There's no such thing as a free cake, pt I ?
Cake making is a hobby of mine that began when I was very young. And it began with making birthday cakes. An early picture of me and my sister shows us helpfully stirring cake batter for a birthday cake for my grandmother. Her birthday was in August and every year we made her a cake. Her favorite was yellow cake with chocolate icing.
The original cake we used to make was simply titled, "yellow layer cake" and it was from a very old and dog-eared book. This cake was very dry although it has a certain buttery and rich taste that I haven't really found replicated anywhere combined with a tender crumb. My mom always said it was expected that you would put a simple syrup (sugar and water combo) onto layer cakes to aid in preservation of moistness.
Of course, that's not really the practice now. Now we have super cake mixes that are so resilient to error that one can make them without the oil or egg, just water and some baking powder and they turn out just fine. Supposedly the first cake mixes were made without anyone having to add anything but water, but they tested poorly in markets because people wanted to feel like they were really making something and that meant they had to add real ingredients. This is because part of the cake making was the act of mixing itself, not merely the appearance of a baked cake.

## Stated problem 1
Please copy the part of the cake-making text that starts with "There's no such" and ends with "preservation of moistness.", changing "grandmother" to "aunt".
## Stated problem 2
According to the cake-making text, why did the first cake mixes test poorly in markets?

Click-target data
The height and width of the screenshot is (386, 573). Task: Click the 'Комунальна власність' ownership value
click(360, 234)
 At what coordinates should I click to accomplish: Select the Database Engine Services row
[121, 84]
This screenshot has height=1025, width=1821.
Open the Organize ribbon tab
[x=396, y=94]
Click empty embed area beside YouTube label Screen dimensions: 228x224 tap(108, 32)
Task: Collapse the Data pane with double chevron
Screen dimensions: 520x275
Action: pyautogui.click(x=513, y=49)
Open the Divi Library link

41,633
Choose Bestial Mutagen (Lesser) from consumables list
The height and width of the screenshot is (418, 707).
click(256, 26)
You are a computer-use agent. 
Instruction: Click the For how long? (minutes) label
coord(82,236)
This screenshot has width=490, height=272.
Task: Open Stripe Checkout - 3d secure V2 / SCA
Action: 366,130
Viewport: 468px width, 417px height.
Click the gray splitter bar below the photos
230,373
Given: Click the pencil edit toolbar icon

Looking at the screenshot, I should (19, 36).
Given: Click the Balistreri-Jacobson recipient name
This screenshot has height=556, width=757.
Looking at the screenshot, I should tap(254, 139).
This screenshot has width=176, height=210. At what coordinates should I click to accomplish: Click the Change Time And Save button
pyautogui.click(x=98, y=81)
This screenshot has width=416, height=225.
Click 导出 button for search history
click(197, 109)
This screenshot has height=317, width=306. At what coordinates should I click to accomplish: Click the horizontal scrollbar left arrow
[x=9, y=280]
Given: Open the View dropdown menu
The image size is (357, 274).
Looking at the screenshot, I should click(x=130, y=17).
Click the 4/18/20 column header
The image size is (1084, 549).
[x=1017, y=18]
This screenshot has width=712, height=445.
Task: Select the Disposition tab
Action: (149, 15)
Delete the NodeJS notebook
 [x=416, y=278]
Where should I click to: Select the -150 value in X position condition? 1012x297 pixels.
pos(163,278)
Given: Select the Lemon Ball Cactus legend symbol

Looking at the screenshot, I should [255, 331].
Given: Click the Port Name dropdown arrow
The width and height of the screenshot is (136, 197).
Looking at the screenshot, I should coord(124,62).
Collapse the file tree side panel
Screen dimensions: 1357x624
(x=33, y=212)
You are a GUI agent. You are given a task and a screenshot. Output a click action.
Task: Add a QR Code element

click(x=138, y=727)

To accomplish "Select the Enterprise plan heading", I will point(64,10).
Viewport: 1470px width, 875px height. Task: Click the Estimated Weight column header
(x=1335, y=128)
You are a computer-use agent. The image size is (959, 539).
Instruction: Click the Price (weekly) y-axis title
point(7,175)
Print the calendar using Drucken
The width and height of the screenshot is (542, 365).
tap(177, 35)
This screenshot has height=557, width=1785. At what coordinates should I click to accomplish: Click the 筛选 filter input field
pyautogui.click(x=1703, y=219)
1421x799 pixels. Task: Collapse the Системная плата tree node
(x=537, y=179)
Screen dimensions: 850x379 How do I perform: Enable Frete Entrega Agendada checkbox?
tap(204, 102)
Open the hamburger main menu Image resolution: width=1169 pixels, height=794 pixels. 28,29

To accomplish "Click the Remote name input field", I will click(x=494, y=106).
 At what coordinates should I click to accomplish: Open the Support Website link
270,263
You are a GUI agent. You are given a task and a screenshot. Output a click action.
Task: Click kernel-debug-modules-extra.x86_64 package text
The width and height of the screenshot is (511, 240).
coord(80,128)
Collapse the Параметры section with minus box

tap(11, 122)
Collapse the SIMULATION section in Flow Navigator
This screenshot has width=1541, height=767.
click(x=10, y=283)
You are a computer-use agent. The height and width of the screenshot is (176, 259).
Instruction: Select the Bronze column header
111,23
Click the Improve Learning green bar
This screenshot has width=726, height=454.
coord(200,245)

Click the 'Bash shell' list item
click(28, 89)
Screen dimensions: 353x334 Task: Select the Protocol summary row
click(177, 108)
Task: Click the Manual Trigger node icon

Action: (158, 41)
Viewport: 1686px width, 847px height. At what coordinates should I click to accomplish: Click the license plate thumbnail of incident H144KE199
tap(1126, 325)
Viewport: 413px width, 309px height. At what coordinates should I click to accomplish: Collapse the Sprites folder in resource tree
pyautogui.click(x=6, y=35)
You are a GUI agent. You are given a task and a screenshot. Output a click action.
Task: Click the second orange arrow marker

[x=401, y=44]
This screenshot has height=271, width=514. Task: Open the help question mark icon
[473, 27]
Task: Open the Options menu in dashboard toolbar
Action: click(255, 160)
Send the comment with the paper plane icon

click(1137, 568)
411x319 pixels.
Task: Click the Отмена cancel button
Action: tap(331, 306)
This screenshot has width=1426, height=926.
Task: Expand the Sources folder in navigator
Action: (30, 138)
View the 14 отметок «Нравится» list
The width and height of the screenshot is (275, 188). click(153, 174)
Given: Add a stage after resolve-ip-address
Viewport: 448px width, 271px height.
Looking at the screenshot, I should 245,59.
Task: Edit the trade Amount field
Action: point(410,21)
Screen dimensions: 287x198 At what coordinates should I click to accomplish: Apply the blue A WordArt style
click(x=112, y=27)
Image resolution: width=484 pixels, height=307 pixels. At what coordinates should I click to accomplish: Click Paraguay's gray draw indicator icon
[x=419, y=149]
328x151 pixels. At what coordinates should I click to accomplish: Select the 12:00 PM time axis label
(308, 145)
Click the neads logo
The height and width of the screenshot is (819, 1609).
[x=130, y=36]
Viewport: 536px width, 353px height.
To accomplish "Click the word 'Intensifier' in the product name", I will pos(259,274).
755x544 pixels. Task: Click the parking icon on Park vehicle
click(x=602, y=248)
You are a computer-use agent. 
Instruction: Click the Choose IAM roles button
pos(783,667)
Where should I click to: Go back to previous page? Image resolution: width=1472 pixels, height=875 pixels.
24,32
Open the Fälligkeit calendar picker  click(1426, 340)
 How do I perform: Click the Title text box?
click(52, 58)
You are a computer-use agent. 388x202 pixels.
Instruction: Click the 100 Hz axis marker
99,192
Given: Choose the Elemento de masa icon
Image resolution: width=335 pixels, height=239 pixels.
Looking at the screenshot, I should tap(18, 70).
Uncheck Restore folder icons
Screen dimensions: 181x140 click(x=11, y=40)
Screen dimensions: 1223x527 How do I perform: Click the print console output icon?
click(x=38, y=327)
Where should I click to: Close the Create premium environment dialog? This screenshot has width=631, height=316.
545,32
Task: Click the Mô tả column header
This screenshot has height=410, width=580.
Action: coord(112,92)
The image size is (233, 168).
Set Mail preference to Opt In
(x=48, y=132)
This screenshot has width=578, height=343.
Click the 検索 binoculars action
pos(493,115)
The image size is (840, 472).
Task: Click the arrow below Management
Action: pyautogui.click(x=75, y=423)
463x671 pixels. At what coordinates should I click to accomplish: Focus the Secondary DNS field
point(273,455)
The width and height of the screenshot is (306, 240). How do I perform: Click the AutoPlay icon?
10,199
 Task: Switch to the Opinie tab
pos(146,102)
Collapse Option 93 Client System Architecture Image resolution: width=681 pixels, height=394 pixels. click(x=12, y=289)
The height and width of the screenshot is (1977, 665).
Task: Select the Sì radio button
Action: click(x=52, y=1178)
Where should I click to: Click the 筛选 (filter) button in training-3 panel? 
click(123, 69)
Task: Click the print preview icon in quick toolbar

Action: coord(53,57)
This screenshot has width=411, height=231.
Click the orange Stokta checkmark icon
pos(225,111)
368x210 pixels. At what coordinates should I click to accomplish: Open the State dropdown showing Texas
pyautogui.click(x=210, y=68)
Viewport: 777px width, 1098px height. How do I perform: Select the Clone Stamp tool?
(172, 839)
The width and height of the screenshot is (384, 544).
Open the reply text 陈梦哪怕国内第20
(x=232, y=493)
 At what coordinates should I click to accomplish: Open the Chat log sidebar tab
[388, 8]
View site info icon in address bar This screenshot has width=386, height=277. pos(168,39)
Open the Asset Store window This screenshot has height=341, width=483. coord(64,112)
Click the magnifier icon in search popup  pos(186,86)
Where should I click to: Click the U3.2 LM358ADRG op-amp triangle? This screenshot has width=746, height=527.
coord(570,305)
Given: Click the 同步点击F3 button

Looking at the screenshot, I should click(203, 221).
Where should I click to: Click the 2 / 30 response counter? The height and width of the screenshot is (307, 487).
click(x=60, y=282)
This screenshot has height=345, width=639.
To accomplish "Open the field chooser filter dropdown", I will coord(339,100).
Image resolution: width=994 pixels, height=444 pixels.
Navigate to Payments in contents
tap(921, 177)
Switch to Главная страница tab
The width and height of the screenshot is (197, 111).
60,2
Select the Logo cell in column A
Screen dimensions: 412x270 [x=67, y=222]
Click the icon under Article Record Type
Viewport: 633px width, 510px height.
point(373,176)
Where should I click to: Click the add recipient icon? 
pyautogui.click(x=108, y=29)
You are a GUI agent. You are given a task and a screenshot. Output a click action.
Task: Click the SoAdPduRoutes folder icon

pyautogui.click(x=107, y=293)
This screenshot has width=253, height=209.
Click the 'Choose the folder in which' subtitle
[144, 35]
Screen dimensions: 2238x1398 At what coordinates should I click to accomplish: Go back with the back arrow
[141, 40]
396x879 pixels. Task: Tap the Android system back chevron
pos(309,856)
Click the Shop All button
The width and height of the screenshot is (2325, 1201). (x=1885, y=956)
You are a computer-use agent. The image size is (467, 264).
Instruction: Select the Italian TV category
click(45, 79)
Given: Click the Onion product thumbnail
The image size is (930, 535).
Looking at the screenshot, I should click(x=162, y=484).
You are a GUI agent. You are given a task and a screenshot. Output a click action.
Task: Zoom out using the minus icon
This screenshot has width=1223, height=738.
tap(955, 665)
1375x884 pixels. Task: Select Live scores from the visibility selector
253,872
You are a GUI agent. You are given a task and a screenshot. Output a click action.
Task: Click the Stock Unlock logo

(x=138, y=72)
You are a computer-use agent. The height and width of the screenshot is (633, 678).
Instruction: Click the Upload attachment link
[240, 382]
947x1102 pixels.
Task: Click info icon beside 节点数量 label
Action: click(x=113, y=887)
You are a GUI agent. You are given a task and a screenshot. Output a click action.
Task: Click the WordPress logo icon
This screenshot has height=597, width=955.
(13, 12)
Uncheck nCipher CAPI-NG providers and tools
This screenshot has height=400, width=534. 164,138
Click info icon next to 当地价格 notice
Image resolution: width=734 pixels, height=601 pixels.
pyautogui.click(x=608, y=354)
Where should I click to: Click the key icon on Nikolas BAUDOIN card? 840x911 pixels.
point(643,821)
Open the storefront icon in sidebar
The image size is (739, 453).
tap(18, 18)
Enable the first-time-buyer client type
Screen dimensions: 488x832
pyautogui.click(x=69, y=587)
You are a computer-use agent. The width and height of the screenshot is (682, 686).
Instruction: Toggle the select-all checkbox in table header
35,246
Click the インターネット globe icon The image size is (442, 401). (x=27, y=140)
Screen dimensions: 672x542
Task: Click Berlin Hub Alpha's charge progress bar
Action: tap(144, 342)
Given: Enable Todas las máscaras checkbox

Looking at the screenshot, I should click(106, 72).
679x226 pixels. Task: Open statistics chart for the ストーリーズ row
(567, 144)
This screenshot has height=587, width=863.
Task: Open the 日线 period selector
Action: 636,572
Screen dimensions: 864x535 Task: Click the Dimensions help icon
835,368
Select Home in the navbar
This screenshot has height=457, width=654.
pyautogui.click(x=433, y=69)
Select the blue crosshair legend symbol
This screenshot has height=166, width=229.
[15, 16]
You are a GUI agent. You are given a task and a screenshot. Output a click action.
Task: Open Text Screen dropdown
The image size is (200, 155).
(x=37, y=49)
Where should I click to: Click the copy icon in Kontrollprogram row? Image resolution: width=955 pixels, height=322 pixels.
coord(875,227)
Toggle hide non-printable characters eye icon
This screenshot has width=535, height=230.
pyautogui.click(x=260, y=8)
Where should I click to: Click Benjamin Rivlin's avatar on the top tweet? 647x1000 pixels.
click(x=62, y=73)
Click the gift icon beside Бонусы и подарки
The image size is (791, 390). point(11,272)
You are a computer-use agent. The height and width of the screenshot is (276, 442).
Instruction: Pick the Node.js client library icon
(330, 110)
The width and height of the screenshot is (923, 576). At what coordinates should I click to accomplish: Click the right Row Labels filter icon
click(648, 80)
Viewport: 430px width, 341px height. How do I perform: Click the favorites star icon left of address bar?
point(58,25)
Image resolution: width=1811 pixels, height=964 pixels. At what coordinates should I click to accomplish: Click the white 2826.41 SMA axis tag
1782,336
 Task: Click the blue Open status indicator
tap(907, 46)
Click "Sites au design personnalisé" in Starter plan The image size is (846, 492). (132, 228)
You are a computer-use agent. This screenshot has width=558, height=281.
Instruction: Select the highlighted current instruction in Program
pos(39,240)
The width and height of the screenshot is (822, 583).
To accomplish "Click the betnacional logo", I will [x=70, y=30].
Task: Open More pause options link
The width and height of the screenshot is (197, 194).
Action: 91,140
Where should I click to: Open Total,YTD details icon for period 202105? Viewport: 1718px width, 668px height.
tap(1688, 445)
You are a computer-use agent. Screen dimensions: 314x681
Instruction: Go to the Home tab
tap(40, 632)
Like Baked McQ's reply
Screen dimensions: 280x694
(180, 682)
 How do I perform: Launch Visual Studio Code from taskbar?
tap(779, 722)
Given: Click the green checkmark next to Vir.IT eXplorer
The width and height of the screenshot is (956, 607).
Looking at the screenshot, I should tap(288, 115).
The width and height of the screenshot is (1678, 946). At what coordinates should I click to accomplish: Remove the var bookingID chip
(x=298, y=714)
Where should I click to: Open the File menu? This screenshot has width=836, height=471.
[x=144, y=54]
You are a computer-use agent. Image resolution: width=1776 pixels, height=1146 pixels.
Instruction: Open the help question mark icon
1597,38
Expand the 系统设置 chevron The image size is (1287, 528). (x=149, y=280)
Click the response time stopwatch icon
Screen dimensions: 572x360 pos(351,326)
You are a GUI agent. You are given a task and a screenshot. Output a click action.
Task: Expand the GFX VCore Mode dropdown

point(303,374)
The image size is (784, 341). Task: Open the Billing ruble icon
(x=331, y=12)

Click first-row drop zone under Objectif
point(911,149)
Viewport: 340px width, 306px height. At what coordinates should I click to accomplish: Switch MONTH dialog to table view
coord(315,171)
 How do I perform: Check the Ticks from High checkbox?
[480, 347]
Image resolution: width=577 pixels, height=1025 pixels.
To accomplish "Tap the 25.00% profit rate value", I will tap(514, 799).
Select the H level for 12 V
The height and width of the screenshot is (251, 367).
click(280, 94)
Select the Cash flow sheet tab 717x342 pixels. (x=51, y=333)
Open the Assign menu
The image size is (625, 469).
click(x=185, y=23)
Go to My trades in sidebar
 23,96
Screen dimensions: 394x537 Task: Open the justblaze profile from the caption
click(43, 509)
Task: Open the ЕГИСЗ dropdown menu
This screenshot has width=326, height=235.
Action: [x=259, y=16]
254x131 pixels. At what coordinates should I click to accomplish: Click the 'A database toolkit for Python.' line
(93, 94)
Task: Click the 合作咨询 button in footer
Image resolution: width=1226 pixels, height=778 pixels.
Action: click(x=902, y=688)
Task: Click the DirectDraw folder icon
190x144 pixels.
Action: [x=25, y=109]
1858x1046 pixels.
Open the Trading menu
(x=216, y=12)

## Answer 1
There's no such thing as a free cake, pt I ?
Cake making is a hobby of mine that began when I was very young. And it began with making birthday cakes. An early picture of me and my sister shows us helpfully stirring cake batter for a birthday cake for my aunt. Her birthday was in August and every year we made her a cake. Her favorite was yellow cake with chocolate icing.
The original cake we used to make was simply titled, "yellow layer cake" and it was from a very old and dog-eared book. This cake was very dry although it has a certain buttery and rich taste that I haven't really found replicated anywhere combined with a tender crumb. My mom always said it was expected that you would put a simple syrup (sugar and water combo) onto layer cakes to aid in preservation of moistness.

## Answer 2
People wanted to feel like they were really making something, which meant adding real ingredients.